■ **Records for the task**:
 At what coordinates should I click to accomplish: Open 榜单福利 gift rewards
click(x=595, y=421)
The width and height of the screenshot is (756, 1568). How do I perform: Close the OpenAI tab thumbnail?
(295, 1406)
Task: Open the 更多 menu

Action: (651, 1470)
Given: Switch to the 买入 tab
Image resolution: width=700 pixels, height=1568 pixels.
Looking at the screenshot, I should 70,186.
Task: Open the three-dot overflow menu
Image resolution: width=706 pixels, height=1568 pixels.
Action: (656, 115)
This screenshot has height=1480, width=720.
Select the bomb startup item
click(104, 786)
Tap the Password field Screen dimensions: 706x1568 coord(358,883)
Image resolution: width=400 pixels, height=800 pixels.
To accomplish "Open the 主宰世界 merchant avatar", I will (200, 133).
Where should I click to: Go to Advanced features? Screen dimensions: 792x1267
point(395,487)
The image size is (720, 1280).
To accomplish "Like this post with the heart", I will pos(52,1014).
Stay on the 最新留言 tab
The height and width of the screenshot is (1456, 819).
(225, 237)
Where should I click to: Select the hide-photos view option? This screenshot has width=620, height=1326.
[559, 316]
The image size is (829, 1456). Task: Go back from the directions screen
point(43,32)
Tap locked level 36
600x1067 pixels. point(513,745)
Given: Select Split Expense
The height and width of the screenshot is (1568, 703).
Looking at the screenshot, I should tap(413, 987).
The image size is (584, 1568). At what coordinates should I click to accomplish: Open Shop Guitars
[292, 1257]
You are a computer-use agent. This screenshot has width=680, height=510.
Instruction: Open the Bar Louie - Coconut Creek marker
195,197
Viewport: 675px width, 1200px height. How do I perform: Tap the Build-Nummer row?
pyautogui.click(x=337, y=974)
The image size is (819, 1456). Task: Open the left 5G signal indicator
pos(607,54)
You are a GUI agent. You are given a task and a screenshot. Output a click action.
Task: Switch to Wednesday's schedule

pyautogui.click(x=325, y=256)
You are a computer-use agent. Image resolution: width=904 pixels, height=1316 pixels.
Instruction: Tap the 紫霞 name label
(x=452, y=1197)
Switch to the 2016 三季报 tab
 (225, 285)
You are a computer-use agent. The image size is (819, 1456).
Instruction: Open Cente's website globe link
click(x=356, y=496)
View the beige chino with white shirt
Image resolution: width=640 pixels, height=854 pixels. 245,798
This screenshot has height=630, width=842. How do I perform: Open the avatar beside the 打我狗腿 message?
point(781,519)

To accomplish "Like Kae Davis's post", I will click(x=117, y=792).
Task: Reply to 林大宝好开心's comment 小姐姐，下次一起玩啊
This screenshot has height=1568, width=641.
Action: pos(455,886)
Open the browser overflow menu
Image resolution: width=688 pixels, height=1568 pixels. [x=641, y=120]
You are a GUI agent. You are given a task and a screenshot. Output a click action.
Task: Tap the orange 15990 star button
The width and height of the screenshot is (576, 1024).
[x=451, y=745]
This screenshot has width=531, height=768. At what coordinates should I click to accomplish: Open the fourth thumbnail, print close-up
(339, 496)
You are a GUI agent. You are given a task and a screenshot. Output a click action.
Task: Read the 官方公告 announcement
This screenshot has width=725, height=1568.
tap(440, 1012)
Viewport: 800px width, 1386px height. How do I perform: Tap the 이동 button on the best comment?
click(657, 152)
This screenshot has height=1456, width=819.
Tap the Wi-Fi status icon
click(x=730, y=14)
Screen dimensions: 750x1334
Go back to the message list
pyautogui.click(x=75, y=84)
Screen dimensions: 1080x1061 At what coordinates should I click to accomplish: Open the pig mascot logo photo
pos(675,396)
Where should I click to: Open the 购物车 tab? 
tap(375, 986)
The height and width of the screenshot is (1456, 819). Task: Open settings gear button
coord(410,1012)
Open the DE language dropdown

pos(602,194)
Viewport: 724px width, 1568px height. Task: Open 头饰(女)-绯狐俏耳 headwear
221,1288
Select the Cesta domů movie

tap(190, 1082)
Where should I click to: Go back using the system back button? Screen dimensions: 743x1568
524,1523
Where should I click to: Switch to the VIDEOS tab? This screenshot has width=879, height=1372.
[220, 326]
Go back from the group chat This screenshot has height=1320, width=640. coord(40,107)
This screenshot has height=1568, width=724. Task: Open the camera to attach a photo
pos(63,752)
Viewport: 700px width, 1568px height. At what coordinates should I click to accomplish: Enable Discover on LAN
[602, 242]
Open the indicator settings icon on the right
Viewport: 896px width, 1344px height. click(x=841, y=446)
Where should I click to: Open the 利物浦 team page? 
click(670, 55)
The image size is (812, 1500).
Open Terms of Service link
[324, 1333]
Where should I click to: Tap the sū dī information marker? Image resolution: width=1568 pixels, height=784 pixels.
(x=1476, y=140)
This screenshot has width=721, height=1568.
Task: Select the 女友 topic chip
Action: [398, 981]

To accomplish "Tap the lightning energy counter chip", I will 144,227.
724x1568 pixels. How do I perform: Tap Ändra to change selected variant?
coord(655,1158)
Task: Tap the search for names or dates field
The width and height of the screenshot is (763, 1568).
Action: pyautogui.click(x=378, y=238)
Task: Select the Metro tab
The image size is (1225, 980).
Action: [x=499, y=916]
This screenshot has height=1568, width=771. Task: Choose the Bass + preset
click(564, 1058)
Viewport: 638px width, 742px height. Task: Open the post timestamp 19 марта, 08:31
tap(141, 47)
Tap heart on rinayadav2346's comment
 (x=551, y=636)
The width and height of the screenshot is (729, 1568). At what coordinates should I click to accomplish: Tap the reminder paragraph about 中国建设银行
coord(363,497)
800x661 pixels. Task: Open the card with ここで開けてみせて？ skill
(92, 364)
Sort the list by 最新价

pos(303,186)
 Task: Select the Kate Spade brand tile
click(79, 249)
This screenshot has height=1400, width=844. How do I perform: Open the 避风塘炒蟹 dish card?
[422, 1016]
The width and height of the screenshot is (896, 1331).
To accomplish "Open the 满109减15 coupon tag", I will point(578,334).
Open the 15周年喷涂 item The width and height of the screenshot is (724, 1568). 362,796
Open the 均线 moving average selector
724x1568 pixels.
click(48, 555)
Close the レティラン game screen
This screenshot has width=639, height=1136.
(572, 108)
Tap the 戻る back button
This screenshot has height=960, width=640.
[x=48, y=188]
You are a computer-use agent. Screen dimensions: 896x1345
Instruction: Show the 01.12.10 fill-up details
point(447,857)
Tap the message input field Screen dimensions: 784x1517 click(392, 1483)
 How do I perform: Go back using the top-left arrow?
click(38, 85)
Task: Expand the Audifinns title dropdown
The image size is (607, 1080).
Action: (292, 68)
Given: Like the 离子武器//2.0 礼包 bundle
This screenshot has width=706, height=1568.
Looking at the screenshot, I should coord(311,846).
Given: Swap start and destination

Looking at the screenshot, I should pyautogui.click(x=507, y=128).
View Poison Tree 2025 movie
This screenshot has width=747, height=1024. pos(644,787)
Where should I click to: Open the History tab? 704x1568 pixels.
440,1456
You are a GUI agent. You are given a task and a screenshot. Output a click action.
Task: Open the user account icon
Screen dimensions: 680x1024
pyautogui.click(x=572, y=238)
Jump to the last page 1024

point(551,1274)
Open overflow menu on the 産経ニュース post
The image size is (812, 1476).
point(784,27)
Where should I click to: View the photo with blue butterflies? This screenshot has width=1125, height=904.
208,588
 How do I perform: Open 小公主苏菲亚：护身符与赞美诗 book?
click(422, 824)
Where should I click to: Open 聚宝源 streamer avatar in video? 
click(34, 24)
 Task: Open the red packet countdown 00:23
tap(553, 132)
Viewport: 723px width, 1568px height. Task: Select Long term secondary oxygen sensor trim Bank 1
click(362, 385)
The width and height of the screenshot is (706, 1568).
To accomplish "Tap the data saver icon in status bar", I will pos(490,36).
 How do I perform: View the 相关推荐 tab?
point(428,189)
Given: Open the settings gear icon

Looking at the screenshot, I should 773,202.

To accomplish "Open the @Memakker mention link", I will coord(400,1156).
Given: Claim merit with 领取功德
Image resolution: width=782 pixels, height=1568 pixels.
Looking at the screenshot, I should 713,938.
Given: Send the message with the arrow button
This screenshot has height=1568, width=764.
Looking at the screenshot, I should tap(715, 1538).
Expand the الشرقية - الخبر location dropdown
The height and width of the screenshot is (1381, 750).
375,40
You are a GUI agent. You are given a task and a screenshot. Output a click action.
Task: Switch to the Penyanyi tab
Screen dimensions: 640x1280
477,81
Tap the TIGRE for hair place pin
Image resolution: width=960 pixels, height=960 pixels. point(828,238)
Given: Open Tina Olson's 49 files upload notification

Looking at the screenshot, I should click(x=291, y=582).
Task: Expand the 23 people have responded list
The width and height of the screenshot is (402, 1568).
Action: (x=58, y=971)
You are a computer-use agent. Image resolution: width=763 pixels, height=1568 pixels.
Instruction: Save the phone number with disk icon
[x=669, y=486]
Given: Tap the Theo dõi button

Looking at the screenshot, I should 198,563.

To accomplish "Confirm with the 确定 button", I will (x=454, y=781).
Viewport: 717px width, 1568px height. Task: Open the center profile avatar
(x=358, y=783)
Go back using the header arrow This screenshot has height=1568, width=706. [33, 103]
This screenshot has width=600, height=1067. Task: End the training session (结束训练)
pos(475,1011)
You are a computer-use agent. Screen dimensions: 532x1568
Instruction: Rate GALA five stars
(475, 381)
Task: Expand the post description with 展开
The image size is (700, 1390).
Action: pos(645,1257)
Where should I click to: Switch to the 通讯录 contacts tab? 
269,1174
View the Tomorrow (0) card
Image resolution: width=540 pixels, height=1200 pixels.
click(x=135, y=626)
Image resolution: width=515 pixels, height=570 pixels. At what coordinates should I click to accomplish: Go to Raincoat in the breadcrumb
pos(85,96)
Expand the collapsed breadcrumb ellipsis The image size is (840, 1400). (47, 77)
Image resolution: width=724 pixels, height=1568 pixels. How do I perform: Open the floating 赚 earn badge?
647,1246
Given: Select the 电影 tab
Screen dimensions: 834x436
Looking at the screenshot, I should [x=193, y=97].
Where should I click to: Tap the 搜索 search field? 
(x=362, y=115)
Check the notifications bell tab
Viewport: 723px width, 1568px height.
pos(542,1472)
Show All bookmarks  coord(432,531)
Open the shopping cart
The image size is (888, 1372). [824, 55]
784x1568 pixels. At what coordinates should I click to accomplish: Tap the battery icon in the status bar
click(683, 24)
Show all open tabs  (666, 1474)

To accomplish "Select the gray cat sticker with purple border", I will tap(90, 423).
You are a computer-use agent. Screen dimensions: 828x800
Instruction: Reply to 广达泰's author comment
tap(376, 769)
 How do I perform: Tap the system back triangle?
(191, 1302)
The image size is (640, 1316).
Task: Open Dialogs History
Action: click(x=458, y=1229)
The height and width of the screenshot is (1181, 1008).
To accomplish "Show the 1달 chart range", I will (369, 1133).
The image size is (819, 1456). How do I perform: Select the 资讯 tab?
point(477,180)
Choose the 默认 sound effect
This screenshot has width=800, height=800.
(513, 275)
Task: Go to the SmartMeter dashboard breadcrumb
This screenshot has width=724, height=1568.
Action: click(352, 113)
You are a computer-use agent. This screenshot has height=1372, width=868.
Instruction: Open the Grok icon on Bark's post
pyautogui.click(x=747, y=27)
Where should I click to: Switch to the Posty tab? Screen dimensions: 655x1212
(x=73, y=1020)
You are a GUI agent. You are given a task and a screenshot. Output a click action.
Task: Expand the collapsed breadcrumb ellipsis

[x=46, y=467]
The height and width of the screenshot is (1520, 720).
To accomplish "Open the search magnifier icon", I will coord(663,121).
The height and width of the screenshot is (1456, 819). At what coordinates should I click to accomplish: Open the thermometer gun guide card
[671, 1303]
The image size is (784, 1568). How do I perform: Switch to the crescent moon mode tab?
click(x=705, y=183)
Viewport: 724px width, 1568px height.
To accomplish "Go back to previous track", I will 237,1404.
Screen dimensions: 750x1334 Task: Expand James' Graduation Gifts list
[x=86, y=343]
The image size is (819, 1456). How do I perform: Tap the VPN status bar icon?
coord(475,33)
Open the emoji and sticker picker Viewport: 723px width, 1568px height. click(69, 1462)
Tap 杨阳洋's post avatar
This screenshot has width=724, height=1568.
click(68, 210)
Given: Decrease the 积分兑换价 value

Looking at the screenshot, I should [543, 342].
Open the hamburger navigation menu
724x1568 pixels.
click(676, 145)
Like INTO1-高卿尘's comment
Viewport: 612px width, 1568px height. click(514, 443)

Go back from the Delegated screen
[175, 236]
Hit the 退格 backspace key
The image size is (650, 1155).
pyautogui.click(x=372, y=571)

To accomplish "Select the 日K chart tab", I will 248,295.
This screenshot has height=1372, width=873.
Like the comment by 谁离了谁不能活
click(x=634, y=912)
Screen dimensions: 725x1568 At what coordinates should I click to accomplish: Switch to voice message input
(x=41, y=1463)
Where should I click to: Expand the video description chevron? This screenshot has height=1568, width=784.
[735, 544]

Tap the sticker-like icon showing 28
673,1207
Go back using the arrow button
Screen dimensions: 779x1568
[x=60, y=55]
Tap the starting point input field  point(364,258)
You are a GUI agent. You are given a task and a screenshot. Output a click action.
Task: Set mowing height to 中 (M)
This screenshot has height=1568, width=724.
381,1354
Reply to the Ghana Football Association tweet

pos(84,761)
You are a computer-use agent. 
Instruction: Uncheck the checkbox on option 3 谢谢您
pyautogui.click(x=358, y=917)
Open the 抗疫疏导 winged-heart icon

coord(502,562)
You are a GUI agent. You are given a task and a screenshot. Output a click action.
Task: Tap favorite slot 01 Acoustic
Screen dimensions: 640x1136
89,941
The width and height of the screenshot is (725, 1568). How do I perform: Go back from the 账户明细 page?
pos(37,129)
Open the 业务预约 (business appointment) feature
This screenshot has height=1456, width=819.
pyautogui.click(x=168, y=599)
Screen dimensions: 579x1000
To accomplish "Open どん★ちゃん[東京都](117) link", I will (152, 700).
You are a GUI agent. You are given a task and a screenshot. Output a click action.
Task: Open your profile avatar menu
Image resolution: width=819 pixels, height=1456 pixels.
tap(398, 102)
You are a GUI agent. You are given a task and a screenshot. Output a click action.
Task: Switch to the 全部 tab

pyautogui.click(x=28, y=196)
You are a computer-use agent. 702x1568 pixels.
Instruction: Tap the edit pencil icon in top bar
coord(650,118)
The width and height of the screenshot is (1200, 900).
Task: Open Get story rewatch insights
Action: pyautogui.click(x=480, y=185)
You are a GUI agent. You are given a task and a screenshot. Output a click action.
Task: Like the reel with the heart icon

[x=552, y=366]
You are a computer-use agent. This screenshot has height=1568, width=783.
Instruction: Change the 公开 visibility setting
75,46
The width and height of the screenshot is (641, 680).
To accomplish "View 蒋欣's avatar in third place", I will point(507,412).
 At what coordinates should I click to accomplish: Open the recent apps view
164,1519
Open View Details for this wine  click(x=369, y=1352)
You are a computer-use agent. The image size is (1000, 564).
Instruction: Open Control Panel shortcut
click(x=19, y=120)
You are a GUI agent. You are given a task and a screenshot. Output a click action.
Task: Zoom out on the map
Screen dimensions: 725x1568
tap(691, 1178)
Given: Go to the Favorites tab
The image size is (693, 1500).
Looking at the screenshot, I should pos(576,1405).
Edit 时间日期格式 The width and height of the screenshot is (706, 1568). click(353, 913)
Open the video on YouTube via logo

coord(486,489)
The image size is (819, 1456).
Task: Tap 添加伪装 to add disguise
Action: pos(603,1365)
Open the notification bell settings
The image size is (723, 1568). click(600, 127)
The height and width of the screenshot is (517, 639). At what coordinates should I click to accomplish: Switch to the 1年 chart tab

■ **Goal**: State how many lines of the listing above contain the string "Choose", matching case exactly. Give only the number.

■ **Output of the task**: 2